Gördüm
Yurdumu kuzeyden güneye gezdim,
Ali’yi, Osman’ı, Bekir’i gördüm. Işıl ışıl yanan, kadim şehirler Adana, Diyar-ı Bekir’i gördüm. Ulukışla yolu çıkmaz bellekten Pozantı’dan sonra geçtik Gülek’ten Güzellikte bir gün çaldık felekten Toroslar ‘da Yayla Tekir’i gördüm Ovalar besliyor; zeytini, narı, Ayvası sallanır sarı mı sarı. Yoksulla bölüşür eldeki varı Hem zengini hem de fakiri gördüm. Çarşılar rengârenk, caddeler dolu, Her yanı süslemiş; yeşille, alı. Kalaylı, kalaysız hep yerli malı Cezveyi, kazanı, bakırı gördüm.
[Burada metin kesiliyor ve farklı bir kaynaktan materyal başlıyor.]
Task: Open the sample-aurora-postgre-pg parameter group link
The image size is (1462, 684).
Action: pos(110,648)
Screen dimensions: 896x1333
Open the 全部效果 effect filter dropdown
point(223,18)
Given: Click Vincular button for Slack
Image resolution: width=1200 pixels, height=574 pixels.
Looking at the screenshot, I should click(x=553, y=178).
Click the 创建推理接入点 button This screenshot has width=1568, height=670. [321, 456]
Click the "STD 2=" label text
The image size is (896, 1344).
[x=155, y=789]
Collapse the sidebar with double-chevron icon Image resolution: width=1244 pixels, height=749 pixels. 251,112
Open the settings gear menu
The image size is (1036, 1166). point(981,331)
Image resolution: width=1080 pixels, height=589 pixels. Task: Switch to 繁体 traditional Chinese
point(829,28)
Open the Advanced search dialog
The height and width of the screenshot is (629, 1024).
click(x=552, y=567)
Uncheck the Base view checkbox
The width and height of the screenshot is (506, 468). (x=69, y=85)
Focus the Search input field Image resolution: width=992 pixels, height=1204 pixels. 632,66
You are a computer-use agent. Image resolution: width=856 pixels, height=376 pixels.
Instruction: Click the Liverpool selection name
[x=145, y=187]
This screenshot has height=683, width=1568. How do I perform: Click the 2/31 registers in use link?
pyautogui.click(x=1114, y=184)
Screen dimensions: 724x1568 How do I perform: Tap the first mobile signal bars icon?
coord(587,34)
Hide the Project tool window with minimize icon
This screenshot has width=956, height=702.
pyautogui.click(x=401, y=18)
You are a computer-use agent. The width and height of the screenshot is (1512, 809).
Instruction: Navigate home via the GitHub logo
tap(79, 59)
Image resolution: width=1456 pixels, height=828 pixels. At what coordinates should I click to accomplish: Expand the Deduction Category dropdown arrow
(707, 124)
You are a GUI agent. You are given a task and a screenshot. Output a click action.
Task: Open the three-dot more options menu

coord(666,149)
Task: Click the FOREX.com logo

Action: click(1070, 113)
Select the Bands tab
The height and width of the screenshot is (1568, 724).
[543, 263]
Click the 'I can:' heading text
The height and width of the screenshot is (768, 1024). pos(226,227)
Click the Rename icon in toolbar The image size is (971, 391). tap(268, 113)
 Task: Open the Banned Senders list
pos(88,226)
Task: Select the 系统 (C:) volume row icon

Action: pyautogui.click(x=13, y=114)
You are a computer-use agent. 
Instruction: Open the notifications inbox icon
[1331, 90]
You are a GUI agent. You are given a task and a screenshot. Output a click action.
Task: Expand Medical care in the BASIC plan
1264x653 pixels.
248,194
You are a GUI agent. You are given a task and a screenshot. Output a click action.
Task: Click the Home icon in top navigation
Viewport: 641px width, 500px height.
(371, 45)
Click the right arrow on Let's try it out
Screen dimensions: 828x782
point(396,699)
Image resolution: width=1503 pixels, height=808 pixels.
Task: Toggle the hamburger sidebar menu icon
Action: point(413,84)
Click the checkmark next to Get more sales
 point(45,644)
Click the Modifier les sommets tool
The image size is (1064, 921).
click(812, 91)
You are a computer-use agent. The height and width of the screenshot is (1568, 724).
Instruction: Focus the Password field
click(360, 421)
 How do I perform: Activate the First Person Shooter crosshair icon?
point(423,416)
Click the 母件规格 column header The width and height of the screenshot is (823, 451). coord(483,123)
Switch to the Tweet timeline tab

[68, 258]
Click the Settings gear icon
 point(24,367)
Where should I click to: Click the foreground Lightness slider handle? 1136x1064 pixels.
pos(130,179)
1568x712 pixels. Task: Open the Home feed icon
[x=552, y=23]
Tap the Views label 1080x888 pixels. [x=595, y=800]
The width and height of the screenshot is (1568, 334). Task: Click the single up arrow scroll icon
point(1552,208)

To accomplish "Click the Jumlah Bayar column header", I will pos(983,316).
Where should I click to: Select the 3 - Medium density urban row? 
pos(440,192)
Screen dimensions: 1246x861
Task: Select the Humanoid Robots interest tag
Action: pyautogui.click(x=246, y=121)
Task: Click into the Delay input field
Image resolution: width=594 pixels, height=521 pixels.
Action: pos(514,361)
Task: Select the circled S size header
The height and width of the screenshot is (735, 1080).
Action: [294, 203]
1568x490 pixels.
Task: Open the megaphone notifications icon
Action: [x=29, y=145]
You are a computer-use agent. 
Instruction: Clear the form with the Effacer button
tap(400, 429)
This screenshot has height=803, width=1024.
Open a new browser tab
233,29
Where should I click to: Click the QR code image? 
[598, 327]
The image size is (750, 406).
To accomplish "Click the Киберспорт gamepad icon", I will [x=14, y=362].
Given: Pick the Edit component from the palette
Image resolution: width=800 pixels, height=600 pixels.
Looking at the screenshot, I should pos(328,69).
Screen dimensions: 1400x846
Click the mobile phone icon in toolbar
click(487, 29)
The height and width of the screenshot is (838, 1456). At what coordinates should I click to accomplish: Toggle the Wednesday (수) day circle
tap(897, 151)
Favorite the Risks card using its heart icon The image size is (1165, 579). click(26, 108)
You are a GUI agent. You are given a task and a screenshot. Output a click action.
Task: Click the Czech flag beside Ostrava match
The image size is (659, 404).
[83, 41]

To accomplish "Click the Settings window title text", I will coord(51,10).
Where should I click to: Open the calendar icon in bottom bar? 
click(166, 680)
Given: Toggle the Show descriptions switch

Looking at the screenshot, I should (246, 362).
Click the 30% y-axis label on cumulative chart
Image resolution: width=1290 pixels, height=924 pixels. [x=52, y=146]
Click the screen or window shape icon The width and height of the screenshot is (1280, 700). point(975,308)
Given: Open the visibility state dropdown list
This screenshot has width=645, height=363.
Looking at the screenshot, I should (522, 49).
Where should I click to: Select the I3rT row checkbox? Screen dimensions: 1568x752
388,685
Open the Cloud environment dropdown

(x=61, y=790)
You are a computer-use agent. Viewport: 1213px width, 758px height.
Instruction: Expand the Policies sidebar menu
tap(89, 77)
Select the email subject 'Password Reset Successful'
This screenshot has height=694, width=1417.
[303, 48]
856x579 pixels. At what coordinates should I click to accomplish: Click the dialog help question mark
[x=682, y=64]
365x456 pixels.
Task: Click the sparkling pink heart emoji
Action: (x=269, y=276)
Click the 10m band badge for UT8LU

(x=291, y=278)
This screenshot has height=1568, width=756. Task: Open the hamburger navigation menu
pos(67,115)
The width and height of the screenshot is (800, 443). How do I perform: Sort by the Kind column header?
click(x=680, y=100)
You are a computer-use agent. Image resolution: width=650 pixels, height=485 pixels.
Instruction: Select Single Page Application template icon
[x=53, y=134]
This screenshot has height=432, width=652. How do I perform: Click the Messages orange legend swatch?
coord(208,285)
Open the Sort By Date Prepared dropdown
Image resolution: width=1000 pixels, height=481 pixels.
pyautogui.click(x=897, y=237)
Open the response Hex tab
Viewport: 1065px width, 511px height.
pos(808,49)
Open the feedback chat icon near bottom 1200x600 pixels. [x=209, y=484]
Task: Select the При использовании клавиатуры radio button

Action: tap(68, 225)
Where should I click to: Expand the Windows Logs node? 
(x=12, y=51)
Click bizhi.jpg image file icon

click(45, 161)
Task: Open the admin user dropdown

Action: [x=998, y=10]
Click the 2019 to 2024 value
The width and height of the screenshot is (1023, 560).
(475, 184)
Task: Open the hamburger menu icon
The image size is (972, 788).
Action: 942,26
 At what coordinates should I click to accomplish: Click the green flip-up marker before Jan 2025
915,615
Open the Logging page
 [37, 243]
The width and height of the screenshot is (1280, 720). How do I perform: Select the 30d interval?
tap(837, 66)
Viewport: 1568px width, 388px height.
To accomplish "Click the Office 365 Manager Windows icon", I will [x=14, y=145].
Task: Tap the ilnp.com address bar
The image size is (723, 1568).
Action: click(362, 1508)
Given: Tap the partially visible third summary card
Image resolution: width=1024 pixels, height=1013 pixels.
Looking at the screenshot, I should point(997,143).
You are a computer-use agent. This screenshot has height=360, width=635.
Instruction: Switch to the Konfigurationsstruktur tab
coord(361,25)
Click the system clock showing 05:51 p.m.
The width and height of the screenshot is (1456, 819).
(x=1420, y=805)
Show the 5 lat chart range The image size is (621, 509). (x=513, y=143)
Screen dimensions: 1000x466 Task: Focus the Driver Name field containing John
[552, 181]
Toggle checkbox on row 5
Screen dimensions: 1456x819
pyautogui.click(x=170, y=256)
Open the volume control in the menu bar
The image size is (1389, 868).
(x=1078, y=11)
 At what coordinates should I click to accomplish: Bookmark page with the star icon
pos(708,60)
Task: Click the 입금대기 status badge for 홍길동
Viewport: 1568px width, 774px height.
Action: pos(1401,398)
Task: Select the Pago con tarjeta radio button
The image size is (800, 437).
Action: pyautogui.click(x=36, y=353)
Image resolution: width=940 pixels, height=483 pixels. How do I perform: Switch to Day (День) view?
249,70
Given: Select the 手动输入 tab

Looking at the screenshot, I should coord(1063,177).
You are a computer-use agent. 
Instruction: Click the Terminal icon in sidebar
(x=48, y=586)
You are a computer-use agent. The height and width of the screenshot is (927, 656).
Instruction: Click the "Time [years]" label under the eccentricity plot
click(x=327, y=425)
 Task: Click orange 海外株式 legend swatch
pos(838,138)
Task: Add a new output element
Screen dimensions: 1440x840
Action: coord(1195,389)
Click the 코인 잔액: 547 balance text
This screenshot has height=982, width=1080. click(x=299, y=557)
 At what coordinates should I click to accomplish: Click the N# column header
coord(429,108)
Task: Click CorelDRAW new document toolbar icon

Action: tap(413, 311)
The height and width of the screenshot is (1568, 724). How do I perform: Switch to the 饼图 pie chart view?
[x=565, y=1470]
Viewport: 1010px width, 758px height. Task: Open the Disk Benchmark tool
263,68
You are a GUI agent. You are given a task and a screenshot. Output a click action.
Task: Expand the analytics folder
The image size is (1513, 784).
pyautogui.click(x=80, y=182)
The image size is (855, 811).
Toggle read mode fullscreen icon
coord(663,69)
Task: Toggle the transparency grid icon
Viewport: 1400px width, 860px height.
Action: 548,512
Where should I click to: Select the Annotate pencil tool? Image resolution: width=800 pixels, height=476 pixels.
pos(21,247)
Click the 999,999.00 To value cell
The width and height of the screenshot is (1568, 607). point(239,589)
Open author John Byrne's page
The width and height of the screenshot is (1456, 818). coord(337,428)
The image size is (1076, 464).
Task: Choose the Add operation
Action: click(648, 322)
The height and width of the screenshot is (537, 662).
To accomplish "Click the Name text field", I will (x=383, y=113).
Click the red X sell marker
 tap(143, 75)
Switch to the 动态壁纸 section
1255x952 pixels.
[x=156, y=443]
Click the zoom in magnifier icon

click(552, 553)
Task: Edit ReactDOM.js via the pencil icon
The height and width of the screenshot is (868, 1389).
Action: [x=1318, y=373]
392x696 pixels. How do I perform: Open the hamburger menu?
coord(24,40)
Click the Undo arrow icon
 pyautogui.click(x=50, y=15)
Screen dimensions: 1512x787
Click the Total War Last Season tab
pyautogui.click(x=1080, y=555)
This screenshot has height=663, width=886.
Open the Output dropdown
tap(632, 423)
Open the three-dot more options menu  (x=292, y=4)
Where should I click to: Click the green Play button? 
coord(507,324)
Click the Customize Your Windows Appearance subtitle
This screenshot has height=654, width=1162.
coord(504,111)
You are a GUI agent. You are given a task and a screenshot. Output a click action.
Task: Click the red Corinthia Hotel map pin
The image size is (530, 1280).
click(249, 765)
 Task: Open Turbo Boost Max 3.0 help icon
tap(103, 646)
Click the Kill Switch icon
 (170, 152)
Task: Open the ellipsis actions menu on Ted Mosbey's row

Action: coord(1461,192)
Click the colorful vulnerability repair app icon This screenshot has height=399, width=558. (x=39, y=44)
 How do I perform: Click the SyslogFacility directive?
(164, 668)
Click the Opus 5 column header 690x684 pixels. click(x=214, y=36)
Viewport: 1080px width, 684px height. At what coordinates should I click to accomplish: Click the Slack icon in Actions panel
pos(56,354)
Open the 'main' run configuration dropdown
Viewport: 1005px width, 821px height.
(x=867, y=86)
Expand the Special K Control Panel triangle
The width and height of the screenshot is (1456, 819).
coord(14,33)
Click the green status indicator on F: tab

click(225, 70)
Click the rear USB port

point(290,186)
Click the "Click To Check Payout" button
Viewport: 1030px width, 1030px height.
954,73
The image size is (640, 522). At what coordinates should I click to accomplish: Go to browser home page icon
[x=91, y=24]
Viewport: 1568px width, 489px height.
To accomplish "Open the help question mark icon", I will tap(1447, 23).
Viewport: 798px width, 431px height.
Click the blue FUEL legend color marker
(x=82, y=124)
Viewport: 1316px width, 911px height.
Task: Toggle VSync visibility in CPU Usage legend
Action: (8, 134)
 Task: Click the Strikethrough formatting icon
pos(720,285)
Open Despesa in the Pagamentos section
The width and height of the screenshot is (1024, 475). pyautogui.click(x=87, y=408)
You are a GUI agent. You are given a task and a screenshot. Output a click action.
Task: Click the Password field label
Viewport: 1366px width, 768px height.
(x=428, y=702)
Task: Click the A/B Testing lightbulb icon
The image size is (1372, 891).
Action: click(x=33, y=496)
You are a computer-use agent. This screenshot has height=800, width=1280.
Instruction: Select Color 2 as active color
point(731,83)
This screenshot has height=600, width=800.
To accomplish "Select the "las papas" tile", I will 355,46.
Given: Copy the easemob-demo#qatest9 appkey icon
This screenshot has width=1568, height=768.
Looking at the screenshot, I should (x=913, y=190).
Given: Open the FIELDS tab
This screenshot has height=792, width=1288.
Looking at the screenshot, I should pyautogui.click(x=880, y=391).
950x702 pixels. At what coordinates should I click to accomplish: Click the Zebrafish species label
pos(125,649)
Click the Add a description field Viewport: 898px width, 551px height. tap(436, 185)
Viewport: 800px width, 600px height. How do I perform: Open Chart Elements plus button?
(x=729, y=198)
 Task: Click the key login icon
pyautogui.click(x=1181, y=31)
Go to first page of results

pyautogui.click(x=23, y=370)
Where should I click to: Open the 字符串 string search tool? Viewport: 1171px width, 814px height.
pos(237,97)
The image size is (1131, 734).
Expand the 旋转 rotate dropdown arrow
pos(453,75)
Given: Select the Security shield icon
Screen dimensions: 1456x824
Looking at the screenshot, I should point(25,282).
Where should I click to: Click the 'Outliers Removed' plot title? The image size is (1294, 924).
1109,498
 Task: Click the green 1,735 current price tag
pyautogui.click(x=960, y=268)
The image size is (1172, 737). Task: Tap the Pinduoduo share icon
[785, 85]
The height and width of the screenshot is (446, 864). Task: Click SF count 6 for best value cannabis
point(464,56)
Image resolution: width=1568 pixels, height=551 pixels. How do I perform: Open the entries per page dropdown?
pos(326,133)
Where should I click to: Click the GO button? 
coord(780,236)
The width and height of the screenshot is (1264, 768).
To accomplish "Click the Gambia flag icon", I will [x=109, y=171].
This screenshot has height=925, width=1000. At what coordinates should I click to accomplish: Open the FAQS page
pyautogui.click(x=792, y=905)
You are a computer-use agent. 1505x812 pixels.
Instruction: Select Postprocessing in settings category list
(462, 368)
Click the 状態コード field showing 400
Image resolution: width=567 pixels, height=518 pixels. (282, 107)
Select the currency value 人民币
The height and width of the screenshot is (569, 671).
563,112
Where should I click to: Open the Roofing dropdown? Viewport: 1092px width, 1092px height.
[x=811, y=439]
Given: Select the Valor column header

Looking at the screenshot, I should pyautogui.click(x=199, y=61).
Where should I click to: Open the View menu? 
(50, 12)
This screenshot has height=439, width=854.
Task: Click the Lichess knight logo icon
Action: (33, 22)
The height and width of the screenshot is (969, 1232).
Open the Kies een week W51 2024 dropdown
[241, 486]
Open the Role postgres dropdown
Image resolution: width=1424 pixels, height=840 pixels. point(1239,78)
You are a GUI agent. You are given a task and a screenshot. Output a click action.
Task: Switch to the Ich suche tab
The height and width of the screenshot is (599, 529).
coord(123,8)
Bayıldım adeta güzel Hatay’a Sandım ki "ulaştım yeni kıtaya." Şanlıurfa düştü bu kez rotaya Balıklı Göl’deki zikiri gördüm. Ulaştım Nemrut’a, geldi üşüme, Göbekli’de bir el vurdu döşüme. Yorgun düştüm, yattım, girdi düşüme Gülümseyen Münker-Nekir’i gördüm. Devlet bir vatan bir bayrak bir idi Antep, Maraş, Mardin, toprak bir idi Kahramanca çarpan yürek bir idi İşte bu sarsılmaz, fikiri gördüm. Kimi esnaf kimi tarla işinde, Kimi yokluk kimi varlık peşinde. Hayata tutunmuş, seksen beşinde Dillerinde hamd ve şükürü gördüm. 14 Ekim 2021/Konya |
Sonsuz selam ve saygılarımla.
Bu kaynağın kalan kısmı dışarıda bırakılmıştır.